- Born: 1965 (age 60–61)
- Citizenship: American
- Education: Maine College of Art (BFA, 2002) University of Kansas (MFA, 2013)
- Movement: textile art, installation
- Website: ginaadamsartist.com^{[dead link]}

= Gina Adams =

American artist and activist

Gina Adams (born 1965) is an American interdisciplinary artist and activist.

== Family ==
Gina Adams' parents were Philip F. Adams (1937–2002), born in Portsmouth, New Hampshire, and Elaine Rose Theriault Adams who lived in Kittery, Maine. Her family members operated the Kittery Trading Post in the town.

Adams has controversially claimed to be of White Earth Ojibwe and Lakota descent, providing no proof of these claims. She said that her paternal grandfather lived on the White Earth Indian Reservation and was removed at age eight to attend Carlisle Indian Industrial School, which closed in 1918. Genealogists said that Adams' maternal grandfather "was a white man named Albert Theriault, who was born in Massachusetts to French-Canadian parents."

Adams has also said that her great-great-grandfather was Ojibwe chief Wabanquot (1830–1898). The enrollment director of the White Earth Band of the Minnesota Chippewa Tribe, Shahoon Heisler (White Earth Ojibwe) stated: "We don't have her, or her parent or grandparent, with any links to this tribe.... People are upset because she's been claiming she's a descendant. I can't find any documentation that would link her or her family to White Earth."

== Education ==
Gina Adams earned a BFA from the Maine College of Art and an MFA from the University of Kansas.

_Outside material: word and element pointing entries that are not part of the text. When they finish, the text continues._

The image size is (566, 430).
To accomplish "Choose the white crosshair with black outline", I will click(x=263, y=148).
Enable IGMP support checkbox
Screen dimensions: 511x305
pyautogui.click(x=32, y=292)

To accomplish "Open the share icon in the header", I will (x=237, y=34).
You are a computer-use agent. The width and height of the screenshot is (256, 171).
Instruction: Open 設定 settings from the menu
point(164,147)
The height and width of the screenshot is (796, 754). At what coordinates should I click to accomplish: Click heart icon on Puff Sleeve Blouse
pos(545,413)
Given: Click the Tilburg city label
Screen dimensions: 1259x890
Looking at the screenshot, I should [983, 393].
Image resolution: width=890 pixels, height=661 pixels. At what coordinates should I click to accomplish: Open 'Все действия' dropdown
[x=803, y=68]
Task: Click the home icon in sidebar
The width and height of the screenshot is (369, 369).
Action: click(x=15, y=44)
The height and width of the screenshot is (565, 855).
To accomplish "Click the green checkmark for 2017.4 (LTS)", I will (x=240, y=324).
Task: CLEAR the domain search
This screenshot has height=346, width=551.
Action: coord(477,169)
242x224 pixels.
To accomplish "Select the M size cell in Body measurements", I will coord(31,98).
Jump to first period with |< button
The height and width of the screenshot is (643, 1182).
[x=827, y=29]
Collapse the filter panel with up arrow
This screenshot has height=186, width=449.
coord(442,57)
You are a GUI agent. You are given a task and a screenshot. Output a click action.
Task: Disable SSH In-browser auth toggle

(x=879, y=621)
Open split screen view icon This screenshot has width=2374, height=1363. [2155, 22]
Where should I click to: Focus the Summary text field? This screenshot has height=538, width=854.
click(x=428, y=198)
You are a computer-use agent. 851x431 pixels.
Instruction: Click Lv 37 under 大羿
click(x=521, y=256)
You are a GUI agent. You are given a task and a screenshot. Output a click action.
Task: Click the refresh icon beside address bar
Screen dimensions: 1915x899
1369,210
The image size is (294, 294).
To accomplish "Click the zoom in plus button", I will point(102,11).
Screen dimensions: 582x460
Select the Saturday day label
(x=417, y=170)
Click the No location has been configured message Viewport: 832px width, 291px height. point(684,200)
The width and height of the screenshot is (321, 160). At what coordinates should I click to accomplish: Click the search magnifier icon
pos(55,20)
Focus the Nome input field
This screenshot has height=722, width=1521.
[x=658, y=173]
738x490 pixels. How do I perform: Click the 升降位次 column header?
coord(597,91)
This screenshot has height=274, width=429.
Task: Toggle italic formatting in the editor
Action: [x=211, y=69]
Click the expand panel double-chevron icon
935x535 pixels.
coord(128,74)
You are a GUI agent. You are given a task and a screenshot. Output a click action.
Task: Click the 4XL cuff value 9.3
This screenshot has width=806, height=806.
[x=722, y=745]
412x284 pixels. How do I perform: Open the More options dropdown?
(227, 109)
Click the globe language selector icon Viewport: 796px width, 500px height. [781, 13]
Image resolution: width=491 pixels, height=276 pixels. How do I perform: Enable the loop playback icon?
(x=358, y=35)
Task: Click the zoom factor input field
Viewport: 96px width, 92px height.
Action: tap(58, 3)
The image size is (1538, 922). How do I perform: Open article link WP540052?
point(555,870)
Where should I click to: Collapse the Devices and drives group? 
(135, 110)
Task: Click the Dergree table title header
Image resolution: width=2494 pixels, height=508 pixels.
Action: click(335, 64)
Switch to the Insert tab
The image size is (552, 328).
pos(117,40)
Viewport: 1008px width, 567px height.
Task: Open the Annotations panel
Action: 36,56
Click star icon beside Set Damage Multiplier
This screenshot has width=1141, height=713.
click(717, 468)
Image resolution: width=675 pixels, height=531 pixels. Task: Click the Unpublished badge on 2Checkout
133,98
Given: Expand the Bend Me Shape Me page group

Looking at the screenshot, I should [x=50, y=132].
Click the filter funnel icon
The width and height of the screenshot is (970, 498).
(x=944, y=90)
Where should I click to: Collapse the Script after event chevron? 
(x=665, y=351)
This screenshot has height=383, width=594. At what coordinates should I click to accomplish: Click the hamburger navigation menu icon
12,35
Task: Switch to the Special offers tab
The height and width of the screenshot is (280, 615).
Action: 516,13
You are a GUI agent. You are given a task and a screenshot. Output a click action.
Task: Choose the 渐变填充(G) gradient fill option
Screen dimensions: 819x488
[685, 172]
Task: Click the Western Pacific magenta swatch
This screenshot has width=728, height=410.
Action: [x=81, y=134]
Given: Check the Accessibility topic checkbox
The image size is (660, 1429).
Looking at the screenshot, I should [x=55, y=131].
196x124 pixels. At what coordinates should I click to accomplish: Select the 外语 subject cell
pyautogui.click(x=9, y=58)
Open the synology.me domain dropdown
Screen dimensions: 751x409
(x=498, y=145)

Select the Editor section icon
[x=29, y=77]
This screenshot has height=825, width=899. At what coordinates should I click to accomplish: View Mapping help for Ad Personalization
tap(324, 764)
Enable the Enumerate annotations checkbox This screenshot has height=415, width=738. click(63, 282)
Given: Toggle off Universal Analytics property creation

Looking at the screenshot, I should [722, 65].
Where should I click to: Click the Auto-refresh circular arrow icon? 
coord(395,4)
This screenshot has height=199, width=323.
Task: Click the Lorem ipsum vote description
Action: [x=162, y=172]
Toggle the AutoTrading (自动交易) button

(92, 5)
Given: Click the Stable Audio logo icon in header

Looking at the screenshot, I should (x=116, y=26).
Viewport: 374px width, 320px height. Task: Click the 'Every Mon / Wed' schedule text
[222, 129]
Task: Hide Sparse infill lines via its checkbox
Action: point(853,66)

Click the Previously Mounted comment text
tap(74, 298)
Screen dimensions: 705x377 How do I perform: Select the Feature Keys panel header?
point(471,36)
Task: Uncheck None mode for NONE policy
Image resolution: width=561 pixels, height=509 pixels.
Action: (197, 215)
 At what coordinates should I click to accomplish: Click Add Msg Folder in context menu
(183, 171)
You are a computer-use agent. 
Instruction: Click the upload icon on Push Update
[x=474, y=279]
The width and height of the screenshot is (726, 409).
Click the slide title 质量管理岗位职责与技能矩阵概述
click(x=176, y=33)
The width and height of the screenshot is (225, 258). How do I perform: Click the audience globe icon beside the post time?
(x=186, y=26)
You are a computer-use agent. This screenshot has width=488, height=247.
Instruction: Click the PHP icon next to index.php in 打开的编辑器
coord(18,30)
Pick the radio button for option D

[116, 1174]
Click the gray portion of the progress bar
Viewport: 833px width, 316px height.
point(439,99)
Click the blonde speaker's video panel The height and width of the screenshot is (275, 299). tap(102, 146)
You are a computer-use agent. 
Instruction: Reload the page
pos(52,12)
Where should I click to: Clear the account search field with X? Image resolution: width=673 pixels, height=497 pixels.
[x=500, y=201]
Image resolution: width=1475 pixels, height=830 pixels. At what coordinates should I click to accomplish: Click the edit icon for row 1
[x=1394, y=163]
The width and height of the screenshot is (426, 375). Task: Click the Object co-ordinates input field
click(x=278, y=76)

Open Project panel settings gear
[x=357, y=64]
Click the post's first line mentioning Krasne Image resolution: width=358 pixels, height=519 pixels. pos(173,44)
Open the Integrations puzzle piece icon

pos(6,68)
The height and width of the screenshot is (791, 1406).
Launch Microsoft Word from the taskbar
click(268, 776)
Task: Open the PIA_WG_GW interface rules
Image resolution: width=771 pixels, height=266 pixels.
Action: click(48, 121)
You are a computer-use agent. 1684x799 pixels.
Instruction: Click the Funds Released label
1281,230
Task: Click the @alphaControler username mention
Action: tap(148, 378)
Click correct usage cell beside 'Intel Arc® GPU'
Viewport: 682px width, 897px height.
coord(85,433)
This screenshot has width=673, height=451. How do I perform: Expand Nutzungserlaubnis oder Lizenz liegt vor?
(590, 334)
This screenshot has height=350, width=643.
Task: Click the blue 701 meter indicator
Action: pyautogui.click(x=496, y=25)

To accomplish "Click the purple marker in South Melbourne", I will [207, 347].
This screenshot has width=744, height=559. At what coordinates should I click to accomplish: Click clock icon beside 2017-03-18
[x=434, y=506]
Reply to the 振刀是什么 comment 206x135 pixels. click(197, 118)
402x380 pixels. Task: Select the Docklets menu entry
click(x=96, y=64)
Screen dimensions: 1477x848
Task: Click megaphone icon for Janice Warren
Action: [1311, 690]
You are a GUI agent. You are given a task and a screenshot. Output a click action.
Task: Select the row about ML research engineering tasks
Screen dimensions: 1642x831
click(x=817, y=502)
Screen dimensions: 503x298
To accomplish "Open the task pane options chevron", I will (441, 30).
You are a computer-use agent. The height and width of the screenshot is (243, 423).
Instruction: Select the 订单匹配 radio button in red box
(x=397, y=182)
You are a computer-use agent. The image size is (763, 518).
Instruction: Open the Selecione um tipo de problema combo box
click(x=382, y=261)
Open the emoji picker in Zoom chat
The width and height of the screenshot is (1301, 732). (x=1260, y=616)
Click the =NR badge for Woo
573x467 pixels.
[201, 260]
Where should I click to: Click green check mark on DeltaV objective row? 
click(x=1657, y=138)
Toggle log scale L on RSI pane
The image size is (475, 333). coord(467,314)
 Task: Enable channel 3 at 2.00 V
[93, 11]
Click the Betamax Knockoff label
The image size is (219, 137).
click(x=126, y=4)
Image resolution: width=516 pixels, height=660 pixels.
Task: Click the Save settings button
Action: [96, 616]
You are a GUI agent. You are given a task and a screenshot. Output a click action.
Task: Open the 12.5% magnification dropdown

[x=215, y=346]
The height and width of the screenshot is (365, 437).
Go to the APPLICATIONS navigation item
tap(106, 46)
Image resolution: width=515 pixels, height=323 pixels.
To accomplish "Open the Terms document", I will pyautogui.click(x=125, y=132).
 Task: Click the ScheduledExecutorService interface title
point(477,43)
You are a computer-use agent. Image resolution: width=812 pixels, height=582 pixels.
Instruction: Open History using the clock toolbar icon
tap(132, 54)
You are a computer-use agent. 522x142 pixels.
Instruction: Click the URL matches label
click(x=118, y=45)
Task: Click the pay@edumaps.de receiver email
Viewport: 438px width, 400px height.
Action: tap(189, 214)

According to her website, she studied visual art, curatorial practice, and critical theory.

== Career ==
Adams was a professor at Naropa University in Boulder, Colorado, in the visual arts faculty.

She joined Emily Carr University in August of 2019 as assistant professor, Foundation. Emily Carr hired Adams as part of a cluster hire of Indigenous professors. She resigned from Emily Carr on August 25, 2022.

Adams is known for her quilt art; however, her work spans a range of styles, including mediums such as sculpture, ceramics, painting, printmaking, and drawing.

Adams's work revolved around broken treaties between the U.S. and Native American tribes. Her artwork has been published in The New Yorker, Hyperallergic, and The Huffington Post.

== Additional work ==
Gina's work was also featured in the "March Madness" exhibit in the Meatpacking district of New York. Her work displayed vintage photographs of a girls' basketball team at Osage Boarding School; a school which attempted to assimilate Indigenous children by erasing their Native culture. This school denied children the right to speak their native language, and even denied the right to say their own name.